Modeling the relationship between CouchDB between documents? - couchdb

Modeling the relationship between CouchDB between documents?

I am trying to model fairly simple relationships in CouchDB and I am having trouble deciding the best way to accomplish this. I would like users to be able to create lists of video game objects. I have video game documents that are already stored in the database with "type":"game" . I would like to be able to request the identifier of the list object (via the view) and return the metadata of the list (name, creation date, etc.) and parts of the game document (for example, name and release date). In addition, I would like to be able to add / remove games to / from lists without loading the entire list document and sending it back (so this means that I cannot just save the game information in the list document), as I in the end, I like to support multiple users contributing to the same list, and I don't want to introduce conflicts.

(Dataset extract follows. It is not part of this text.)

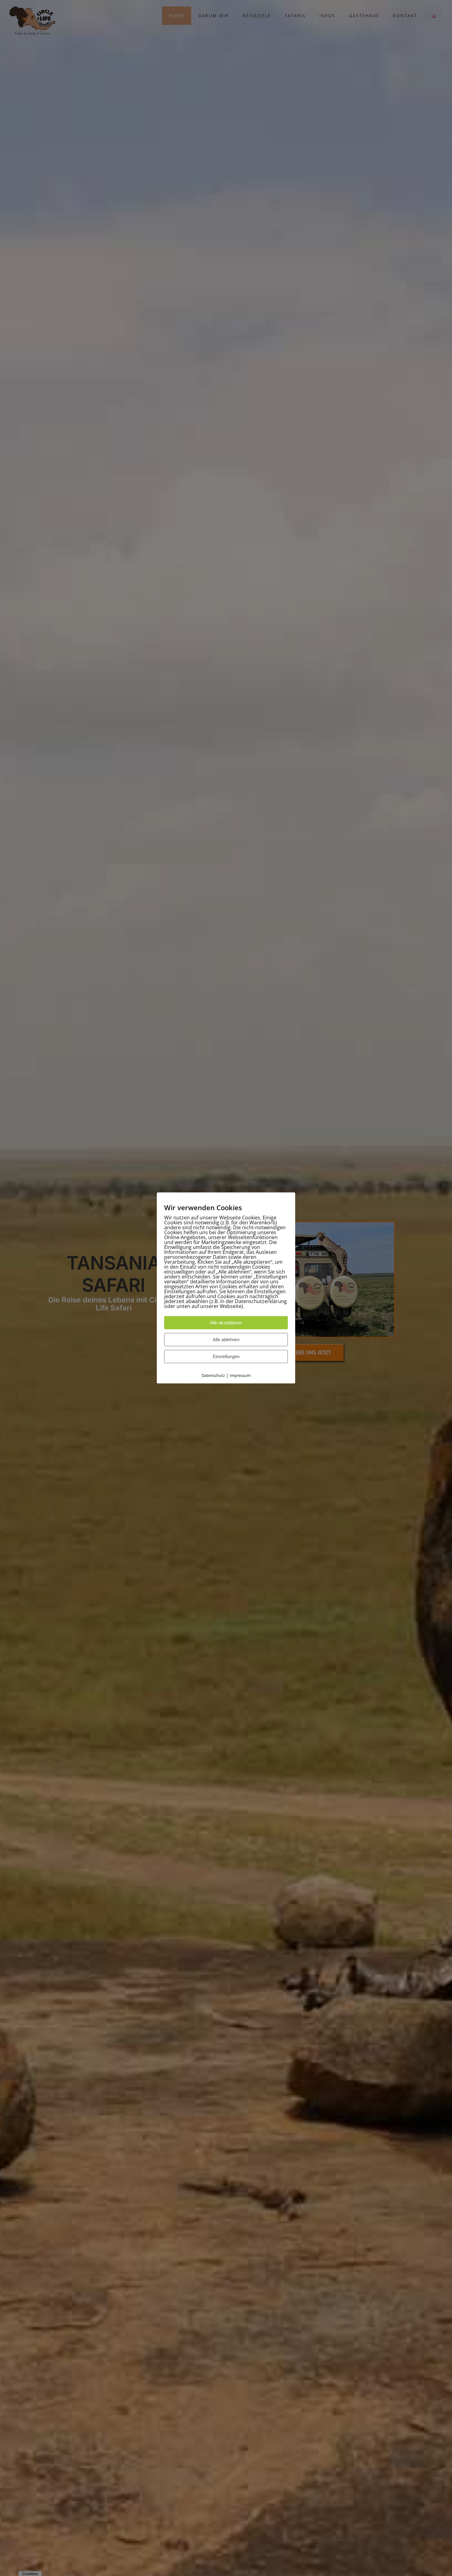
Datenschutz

After reading the CouchDB wiki on EntityRelationships , I decided that setting up relationship documents might be the best solution.

The game:

 { "_id": "2600emu", "type": "game" } 

List:

 { "_id": 123, "title": "Emulators", "user_id": "dstaley", "type": "list" } 

Link to the game list:

 { "_id": "98765456789876543", "type": "relationship", "list_id": 123, "game_id": "2600emu" } 

But, as I understand it, this did not allow me to get list metadata and game metadata in one request . Any tips?

+10
couchdb cloudant


source share


1 answer




Great question. You identify several very important reasons why using a "normalized" data model (different types of documents with links) is the optimal model:

  • You have a many-to-many relationship between users <==> lists <==> games.
  • One-to-many relationships are easy to imagine in a single document that uses the container for the many part, but they become large and you may have concurrency conflicts.
  • Extending a single-document model to store a many-to-many relationship is untenable.
  • In general, document immutability is great for parallel systems. In CouchDB, you do this exactly as you noted, saving the "write-once" documents that represent the edge in your graphic, and then using secondary indexes to restore the parts of the links you want and to get the information you need in one API request request.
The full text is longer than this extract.